**PROBLEM REQUIREMENTS**
Retype, character for character, the line containing "Click the green Connected status dot" along with each line after it through the end of the data, and only those.

══ INFORMATION PROVIDED ══

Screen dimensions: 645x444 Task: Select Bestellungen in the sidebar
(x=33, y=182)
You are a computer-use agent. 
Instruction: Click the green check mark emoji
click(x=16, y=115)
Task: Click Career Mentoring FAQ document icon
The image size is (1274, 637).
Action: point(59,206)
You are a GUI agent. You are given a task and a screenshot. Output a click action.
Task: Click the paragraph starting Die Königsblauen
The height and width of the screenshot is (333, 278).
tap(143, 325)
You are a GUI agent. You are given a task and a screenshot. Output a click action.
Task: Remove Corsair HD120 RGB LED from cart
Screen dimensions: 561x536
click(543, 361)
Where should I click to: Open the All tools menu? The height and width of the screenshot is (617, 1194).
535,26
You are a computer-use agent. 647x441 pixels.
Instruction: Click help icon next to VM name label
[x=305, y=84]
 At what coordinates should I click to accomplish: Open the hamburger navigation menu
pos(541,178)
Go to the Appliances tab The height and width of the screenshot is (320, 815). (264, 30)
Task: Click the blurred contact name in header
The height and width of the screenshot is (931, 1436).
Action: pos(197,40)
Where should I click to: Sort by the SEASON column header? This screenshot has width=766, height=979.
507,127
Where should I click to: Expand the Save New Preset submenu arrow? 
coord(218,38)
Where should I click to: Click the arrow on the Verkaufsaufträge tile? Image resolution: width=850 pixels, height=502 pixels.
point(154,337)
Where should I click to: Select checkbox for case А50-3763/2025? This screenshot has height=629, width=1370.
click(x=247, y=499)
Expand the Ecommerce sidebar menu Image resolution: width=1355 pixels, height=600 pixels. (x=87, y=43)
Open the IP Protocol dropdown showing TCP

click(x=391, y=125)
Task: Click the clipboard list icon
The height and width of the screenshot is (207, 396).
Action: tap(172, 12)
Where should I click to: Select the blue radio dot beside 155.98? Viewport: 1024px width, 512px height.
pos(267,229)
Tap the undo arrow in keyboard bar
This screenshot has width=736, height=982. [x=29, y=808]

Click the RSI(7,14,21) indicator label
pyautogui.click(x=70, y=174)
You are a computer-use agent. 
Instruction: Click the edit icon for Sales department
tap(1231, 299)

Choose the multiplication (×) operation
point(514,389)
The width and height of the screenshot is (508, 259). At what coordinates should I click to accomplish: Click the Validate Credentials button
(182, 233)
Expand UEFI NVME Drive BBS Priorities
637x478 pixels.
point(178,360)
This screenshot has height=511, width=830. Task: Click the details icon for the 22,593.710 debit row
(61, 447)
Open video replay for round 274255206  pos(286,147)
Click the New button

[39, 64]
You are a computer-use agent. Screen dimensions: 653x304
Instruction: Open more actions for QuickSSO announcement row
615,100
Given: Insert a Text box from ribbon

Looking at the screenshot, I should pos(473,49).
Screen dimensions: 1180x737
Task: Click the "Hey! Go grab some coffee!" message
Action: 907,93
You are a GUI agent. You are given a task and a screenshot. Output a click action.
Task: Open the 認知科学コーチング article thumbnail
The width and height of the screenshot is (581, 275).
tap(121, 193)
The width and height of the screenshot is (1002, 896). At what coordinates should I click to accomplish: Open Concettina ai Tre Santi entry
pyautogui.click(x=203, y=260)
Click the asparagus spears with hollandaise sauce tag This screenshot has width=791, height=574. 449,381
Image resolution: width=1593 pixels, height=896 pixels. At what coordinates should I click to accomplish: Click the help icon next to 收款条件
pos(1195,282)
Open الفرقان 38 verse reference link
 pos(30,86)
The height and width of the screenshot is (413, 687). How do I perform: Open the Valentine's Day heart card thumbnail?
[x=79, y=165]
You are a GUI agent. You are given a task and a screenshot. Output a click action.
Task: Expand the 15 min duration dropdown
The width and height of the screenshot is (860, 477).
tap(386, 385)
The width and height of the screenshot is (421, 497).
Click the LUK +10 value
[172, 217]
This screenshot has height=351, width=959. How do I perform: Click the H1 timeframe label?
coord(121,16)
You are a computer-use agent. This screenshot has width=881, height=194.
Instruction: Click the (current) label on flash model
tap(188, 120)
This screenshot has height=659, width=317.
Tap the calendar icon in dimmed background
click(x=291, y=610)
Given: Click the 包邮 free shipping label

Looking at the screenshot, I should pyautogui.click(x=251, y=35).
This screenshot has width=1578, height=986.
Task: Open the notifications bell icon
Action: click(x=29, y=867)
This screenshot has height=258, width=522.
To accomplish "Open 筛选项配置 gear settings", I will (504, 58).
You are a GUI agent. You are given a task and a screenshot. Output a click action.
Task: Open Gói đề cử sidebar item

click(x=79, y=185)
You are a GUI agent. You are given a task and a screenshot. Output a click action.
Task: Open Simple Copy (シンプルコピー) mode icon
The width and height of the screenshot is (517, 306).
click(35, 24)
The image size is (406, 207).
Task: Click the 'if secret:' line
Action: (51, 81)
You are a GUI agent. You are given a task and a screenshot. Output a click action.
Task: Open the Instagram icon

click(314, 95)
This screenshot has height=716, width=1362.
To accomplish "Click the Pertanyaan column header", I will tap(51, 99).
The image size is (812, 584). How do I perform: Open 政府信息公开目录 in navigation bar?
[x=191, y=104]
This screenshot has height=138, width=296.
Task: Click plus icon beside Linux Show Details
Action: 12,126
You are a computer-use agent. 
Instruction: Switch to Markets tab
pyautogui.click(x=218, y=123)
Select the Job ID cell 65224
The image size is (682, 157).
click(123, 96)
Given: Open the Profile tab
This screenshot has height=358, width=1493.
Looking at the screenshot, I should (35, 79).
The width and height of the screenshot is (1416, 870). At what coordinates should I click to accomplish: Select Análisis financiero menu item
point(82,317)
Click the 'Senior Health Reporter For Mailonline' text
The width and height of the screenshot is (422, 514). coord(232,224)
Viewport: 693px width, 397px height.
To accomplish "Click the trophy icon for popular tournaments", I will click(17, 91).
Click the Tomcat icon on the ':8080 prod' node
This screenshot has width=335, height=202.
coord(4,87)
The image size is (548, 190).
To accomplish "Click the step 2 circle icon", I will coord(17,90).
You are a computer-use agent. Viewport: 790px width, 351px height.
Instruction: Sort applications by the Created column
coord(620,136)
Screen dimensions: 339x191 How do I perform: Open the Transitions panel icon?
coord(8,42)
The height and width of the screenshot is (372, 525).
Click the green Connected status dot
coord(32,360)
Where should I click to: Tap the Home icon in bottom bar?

═══

**ANSWER BOX**
Click the green Connected status dot
coord(32,360)
Where should I click to: Tap the Home icon in bottom bar?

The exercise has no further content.